◆ **Work to be completed**
Filter the data for lines with the word "orange" and copy those lines.

◆ **Entries shown**
★ ★ ★ ★ ★ ★ ★

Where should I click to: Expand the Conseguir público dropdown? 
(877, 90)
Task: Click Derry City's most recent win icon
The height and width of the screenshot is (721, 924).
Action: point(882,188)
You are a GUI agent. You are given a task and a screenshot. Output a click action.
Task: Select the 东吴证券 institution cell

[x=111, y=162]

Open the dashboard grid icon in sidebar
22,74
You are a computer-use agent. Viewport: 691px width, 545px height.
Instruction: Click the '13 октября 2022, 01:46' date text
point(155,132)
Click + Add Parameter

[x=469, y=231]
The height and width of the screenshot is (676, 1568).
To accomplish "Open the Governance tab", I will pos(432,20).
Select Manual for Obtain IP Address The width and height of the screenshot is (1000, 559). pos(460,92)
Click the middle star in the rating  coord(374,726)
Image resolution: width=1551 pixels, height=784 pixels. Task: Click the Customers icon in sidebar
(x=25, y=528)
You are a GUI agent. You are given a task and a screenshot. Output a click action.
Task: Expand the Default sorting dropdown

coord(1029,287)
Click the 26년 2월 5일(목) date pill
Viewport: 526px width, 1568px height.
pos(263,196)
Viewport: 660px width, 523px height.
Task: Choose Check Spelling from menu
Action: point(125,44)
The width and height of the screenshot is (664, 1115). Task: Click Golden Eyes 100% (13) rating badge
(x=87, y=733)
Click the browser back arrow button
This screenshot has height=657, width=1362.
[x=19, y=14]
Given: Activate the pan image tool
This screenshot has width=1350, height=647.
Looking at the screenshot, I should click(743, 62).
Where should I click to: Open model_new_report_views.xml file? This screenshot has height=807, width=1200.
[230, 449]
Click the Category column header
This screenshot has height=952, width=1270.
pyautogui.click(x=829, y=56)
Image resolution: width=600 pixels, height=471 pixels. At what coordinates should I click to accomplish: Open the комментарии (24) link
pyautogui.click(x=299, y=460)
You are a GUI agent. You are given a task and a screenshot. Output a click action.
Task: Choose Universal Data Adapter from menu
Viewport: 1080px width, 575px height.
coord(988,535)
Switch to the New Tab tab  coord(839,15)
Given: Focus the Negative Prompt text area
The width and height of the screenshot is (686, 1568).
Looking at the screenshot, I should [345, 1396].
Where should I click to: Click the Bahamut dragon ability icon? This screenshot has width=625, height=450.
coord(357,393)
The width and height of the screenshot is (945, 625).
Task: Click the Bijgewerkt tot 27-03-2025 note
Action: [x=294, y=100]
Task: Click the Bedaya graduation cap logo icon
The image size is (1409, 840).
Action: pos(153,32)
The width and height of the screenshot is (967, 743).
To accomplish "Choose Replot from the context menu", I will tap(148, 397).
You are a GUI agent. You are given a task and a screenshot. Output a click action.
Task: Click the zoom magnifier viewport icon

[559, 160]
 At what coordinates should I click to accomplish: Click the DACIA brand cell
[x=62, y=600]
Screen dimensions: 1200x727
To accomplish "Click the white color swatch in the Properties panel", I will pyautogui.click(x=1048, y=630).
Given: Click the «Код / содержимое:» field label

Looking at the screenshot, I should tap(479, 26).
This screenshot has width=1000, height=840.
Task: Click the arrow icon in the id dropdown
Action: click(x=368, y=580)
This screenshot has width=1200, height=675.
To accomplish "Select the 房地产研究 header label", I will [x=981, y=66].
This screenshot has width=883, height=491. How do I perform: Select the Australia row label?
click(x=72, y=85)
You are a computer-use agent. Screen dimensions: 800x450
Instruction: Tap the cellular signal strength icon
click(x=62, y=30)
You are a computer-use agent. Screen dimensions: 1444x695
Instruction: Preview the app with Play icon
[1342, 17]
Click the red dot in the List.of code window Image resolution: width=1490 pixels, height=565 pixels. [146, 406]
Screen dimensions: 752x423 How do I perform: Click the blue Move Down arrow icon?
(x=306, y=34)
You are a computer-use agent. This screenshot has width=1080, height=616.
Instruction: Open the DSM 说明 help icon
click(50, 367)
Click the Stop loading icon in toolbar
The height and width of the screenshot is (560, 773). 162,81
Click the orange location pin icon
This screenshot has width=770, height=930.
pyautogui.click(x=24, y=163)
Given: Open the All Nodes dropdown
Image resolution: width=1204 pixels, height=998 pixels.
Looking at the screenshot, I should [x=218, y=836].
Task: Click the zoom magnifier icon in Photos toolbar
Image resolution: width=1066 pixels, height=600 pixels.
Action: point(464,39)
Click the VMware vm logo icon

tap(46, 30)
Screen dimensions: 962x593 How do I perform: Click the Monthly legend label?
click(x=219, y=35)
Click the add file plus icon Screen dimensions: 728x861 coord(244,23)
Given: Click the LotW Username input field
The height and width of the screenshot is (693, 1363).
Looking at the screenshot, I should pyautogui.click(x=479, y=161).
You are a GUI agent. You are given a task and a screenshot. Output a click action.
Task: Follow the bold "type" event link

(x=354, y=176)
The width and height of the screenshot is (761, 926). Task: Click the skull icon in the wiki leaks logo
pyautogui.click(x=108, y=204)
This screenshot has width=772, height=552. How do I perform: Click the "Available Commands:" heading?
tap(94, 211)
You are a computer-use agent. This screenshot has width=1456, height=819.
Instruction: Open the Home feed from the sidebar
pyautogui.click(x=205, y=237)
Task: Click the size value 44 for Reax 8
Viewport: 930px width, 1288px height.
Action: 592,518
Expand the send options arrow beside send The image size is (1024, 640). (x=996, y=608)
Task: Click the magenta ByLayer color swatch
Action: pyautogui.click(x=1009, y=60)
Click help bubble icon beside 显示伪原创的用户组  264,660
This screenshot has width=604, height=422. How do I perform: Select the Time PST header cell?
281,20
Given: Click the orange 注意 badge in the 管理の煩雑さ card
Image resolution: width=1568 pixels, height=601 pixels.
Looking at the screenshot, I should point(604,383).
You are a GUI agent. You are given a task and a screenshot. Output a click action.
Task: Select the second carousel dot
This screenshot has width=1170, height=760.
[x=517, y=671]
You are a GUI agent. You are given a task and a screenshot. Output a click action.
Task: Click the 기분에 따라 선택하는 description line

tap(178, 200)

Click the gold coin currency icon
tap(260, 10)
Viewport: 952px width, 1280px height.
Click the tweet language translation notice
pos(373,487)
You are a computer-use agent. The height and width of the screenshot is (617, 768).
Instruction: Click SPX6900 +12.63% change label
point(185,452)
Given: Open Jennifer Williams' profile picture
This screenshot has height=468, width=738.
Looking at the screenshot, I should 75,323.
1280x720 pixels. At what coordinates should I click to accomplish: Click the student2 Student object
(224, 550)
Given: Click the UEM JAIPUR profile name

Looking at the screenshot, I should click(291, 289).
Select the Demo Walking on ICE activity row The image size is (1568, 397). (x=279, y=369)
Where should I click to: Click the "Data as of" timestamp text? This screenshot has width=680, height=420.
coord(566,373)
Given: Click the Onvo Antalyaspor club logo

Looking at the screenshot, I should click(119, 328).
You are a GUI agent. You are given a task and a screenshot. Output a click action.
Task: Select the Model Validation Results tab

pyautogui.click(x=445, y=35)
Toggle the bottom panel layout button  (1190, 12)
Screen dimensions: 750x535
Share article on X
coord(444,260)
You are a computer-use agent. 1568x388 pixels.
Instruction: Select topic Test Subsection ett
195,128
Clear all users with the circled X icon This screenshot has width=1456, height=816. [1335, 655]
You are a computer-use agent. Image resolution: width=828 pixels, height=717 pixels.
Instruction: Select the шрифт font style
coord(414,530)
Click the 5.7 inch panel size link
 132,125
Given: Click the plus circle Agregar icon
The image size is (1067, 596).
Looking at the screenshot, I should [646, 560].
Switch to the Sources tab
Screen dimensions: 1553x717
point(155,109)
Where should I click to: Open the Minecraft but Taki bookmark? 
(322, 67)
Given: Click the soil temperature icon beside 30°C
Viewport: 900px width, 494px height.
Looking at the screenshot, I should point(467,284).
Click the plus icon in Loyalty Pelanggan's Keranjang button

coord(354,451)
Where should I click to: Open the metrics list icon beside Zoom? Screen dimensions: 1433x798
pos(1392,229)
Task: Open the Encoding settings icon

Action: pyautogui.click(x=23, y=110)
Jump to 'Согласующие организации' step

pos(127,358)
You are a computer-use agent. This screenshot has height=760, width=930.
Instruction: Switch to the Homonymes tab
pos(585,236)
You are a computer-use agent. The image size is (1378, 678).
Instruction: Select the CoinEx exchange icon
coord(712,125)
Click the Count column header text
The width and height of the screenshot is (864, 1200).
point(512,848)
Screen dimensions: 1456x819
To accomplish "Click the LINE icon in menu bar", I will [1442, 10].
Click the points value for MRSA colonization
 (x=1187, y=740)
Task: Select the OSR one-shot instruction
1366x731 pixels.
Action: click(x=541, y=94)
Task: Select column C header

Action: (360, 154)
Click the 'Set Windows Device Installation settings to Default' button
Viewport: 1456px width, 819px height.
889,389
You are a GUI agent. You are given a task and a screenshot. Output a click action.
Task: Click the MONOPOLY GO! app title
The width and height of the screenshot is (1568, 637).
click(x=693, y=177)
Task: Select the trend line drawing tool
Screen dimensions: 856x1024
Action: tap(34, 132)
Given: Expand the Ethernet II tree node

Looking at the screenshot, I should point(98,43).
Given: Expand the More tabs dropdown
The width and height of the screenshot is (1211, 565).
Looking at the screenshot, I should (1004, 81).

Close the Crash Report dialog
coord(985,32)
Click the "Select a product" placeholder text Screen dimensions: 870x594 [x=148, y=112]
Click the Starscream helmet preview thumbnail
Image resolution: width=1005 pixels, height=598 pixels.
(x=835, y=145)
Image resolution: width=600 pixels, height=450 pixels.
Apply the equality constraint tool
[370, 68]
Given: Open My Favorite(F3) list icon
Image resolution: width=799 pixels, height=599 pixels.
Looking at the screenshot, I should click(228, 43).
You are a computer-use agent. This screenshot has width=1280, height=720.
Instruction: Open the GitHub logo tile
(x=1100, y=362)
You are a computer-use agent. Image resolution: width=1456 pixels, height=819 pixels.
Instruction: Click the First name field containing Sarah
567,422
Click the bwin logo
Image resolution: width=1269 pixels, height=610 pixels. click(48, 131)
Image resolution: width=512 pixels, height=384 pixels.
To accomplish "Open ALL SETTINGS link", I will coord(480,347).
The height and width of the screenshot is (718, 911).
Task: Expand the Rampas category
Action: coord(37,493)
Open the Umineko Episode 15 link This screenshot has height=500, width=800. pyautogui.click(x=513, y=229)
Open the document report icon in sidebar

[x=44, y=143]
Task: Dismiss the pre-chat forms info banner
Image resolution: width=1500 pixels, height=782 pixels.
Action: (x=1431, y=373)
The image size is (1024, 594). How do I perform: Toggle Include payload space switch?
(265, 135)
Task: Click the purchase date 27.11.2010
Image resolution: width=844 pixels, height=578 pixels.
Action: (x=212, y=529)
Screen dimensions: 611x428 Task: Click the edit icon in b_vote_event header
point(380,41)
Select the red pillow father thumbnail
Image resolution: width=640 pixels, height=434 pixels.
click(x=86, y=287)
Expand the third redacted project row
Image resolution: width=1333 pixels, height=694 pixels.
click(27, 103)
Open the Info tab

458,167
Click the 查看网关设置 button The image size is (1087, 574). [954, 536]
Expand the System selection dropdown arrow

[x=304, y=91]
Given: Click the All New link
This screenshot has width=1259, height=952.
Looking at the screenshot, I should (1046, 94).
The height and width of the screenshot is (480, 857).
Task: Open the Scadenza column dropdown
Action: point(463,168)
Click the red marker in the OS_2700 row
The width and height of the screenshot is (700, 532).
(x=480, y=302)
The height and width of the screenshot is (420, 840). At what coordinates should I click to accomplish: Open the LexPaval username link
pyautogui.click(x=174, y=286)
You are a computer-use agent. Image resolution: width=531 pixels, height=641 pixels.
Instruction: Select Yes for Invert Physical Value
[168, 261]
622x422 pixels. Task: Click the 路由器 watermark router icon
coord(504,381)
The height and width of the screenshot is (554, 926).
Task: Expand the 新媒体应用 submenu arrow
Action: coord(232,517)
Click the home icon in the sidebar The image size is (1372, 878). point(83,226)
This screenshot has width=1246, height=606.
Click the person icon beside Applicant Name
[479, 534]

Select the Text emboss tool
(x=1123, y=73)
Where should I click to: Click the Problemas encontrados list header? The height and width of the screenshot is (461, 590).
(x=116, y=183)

★ ★ ★ ★ ★ ★ ★

◆ **Exercise output**
Click the orange location pin icon
Given: Click the orange 注意 badge in the 管理の煩雑さ card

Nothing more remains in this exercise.